All of the results from the guide are anonymously aggregated. If you're curious about how the spread of how users shake out, I did a follow up grouping them by generation. https://minafi.com/millennial-early-retirement-age/
The biggest takeaway from that analysis was that the age that is reading this guide skews VERY young. 60% of people using it are 33 or younger. The biggest takeaways from people I've talked to in person that weren't familiar with the subject were what "withdrawal rate" and "compound interest" are. Knowing about compound interest is one thing, but seeing how it could impact you is another thing. I think the idea of nailing those two topics, even without trying to dive into the math behind them, made it a little easier to explain the possibility to a novice.
Explain the possibility is a good way to think about it. It's not the hard work of learning how to invest, sticking with it year after year or sticking to a budget. It's more just showing that's it's possible and giving them a nudge to start the journey.

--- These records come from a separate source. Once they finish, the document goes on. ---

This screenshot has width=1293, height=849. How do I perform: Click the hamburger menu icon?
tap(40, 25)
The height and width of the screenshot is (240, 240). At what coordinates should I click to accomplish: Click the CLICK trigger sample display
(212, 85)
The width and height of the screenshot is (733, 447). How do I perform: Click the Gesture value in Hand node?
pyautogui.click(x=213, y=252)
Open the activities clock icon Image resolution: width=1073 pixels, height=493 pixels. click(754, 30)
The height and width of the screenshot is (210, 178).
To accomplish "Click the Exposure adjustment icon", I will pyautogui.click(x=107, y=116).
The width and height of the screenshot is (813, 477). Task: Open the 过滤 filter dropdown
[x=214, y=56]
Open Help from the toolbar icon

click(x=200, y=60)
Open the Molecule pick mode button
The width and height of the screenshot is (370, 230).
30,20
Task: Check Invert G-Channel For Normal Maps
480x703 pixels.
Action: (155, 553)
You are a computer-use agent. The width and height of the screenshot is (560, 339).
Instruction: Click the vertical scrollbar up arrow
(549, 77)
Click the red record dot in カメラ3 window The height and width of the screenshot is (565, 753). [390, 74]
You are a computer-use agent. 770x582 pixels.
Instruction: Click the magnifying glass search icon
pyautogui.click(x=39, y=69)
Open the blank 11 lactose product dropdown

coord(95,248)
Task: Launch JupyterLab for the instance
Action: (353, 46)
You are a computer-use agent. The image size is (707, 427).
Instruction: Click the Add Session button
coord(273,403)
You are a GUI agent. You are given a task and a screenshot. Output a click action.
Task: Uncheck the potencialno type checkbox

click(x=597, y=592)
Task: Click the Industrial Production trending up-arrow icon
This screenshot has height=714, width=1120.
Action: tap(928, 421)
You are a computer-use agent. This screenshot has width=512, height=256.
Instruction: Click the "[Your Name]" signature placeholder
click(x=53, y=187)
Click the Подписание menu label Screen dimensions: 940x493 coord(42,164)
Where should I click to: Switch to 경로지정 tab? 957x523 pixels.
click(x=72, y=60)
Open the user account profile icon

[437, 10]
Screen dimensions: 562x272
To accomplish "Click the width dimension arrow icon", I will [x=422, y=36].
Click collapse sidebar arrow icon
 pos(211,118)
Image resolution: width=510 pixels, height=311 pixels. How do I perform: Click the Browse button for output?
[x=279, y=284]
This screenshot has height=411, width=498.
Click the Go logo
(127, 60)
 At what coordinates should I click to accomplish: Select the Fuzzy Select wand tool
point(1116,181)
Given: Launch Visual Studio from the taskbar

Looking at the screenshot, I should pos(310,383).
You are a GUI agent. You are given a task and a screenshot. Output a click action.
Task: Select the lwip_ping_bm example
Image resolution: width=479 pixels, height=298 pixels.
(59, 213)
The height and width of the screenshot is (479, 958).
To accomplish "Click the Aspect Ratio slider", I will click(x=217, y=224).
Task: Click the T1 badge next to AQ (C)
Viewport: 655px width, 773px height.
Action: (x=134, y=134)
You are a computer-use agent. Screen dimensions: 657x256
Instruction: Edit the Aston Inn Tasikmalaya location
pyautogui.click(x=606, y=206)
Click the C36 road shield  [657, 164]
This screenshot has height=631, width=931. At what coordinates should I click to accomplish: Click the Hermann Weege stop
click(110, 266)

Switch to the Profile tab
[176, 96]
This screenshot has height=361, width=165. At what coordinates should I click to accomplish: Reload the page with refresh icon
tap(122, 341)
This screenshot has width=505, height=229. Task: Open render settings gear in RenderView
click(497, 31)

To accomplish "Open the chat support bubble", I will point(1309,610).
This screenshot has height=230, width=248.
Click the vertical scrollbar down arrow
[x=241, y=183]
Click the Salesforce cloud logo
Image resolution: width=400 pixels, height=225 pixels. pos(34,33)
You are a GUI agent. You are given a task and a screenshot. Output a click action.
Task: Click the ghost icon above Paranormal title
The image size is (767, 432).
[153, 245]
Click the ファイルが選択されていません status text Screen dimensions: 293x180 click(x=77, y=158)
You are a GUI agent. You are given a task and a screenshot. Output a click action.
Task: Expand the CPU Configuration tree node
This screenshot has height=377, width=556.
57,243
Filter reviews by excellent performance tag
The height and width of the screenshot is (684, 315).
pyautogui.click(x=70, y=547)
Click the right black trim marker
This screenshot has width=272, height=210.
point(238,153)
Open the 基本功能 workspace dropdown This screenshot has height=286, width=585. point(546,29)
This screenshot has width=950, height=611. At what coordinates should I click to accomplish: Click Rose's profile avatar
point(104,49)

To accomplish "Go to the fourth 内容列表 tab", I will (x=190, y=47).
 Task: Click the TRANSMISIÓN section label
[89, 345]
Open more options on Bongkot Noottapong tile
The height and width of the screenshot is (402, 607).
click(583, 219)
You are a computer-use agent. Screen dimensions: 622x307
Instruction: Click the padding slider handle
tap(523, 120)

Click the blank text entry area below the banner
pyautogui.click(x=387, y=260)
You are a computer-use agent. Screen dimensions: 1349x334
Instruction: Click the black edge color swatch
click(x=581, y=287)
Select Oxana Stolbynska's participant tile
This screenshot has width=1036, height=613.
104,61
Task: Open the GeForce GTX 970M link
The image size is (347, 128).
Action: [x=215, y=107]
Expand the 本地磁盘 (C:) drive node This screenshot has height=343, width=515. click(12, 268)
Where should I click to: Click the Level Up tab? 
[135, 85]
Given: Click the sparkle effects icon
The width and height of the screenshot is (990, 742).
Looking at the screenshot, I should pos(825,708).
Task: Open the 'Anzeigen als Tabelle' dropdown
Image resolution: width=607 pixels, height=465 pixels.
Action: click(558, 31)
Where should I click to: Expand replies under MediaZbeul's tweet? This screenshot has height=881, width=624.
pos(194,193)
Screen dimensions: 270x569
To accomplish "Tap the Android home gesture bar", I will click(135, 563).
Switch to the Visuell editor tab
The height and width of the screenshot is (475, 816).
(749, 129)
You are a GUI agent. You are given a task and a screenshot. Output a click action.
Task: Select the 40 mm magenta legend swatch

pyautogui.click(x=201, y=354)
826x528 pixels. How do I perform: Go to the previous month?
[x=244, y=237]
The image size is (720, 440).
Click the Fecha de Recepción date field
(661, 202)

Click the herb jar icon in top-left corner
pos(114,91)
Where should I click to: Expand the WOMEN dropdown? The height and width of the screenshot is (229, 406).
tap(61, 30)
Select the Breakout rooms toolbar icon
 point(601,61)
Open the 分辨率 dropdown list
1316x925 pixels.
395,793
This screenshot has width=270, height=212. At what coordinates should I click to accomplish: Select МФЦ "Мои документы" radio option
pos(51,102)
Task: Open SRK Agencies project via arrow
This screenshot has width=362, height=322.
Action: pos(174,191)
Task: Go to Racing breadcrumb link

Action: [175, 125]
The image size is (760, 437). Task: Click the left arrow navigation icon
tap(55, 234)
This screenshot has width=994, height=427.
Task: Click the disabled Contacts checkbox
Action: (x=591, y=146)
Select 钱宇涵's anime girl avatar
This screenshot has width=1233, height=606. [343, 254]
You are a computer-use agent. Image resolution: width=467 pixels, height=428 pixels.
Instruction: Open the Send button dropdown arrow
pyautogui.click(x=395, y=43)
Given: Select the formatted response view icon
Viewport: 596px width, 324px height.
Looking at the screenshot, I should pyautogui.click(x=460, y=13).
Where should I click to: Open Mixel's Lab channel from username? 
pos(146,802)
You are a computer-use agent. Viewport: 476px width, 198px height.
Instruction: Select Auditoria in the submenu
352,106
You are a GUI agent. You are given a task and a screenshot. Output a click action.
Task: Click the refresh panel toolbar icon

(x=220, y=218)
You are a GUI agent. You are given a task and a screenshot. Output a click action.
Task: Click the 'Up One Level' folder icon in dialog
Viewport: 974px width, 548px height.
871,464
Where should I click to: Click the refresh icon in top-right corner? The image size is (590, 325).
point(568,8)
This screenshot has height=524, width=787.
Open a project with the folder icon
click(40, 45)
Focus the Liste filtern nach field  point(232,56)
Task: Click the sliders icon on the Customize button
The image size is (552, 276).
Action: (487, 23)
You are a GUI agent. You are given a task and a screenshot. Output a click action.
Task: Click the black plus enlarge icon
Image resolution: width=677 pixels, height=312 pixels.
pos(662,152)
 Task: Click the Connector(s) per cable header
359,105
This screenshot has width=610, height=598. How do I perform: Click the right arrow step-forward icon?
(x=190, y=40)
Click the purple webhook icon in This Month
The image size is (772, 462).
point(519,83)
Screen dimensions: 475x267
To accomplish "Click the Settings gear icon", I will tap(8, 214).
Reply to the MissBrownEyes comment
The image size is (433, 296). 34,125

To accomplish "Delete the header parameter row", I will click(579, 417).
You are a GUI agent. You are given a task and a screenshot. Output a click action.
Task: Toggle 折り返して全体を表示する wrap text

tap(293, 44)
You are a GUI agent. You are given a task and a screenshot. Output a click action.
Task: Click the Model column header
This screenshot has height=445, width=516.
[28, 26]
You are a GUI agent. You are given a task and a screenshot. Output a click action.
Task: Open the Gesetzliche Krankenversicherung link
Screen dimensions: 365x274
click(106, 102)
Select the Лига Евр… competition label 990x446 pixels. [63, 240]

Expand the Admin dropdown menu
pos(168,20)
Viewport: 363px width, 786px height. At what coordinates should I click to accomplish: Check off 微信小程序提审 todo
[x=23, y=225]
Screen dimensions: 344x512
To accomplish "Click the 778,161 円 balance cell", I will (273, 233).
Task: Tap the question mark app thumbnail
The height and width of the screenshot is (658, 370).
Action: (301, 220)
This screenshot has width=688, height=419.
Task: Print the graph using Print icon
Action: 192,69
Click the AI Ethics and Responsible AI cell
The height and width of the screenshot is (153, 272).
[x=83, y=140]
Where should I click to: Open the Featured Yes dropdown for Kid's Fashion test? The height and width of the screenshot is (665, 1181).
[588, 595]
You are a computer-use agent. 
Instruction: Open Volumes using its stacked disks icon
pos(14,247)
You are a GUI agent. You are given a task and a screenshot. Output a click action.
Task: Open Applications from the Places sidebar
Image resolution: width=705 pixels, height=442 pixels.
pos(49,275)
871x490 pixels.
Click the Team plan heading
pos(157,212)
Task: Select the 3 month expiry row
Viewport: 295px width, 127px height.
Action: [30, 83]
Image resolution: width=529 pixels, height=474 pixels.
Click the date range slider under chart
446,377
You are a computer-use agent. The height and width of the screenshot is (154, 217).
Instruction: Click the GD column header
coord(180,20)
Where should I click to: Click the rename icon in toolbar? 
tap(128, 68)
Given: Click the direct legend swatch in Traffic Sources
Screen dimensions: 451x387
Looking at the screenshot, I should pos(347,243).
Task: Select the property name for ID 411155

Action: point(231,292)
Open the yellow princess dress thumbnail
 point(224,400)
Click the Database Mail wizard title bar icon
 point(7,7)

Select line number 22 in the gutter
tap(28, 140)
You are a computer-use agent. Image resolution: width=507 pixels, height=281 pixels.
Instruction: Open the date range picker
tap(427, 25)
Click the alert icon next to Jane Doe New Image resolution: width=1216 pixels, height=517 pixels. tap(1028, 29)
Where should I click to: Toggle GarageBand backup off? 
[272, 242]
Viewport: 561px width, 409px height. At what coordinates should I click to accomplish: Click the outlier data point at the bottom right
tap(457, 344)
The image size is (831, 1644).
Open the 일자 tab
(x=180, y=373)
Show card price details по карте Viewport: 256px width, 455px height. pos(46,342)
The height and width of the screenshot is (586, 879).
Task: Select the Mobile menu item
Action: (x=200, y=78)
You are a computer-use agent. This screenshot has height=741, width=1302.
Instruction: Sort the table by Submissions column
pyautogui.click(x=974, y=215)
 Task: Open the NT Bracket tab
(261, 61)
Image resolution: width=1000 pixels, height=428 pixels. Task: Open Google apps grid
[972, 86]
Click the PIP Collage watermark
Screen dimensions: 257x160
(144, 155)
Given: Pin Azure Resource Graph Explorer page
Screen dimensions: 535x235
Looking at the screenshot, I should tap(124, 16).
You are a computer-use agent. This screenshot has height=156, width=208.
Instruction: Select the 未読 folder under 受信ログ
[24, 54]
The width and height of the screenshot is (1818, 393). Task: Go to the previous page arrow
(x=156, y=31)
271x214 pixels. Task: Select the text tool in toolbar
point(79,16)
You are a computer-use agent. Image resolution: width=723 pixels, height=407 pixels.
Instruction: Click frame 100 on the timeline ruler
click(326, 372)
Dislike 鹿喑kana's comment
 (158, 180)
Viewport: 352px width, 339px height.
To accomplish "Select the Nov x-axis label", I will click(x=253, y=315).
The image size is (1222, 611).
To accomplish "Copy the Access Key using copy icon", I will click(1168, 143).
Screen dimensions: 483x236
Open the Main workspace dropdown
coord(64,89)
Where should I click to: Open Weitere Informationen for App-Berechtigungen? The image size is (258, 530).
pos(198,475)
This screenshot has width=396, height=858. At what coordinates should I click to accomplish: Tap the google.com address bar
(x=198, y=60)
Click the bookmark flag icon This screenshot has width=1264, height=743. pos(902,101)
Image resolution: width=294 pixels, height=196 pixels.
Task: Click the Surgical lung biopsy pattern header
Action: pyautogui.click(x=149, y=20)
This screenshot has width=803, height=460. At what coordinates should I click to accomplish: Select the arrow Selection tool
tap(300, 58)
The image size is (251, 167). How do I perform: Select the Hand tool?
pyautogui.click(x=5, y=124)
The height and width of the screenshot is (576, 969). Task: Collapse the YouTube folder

The biggest areas of confusion so far have been: inflation, which accounts to use and how retiring early works with accounts you can't access until you're 59.5 or later (401k, IRA, Roth). The inflation one has been one of the hardest ones for me to address - since it's a tough one to plan for, especially since inflation hits people differently based on their lifestyles. The other ones have actual answers, but addressing inflation relies on a few too many variables and opens up a can of worms.
- arcticpineapplecorp.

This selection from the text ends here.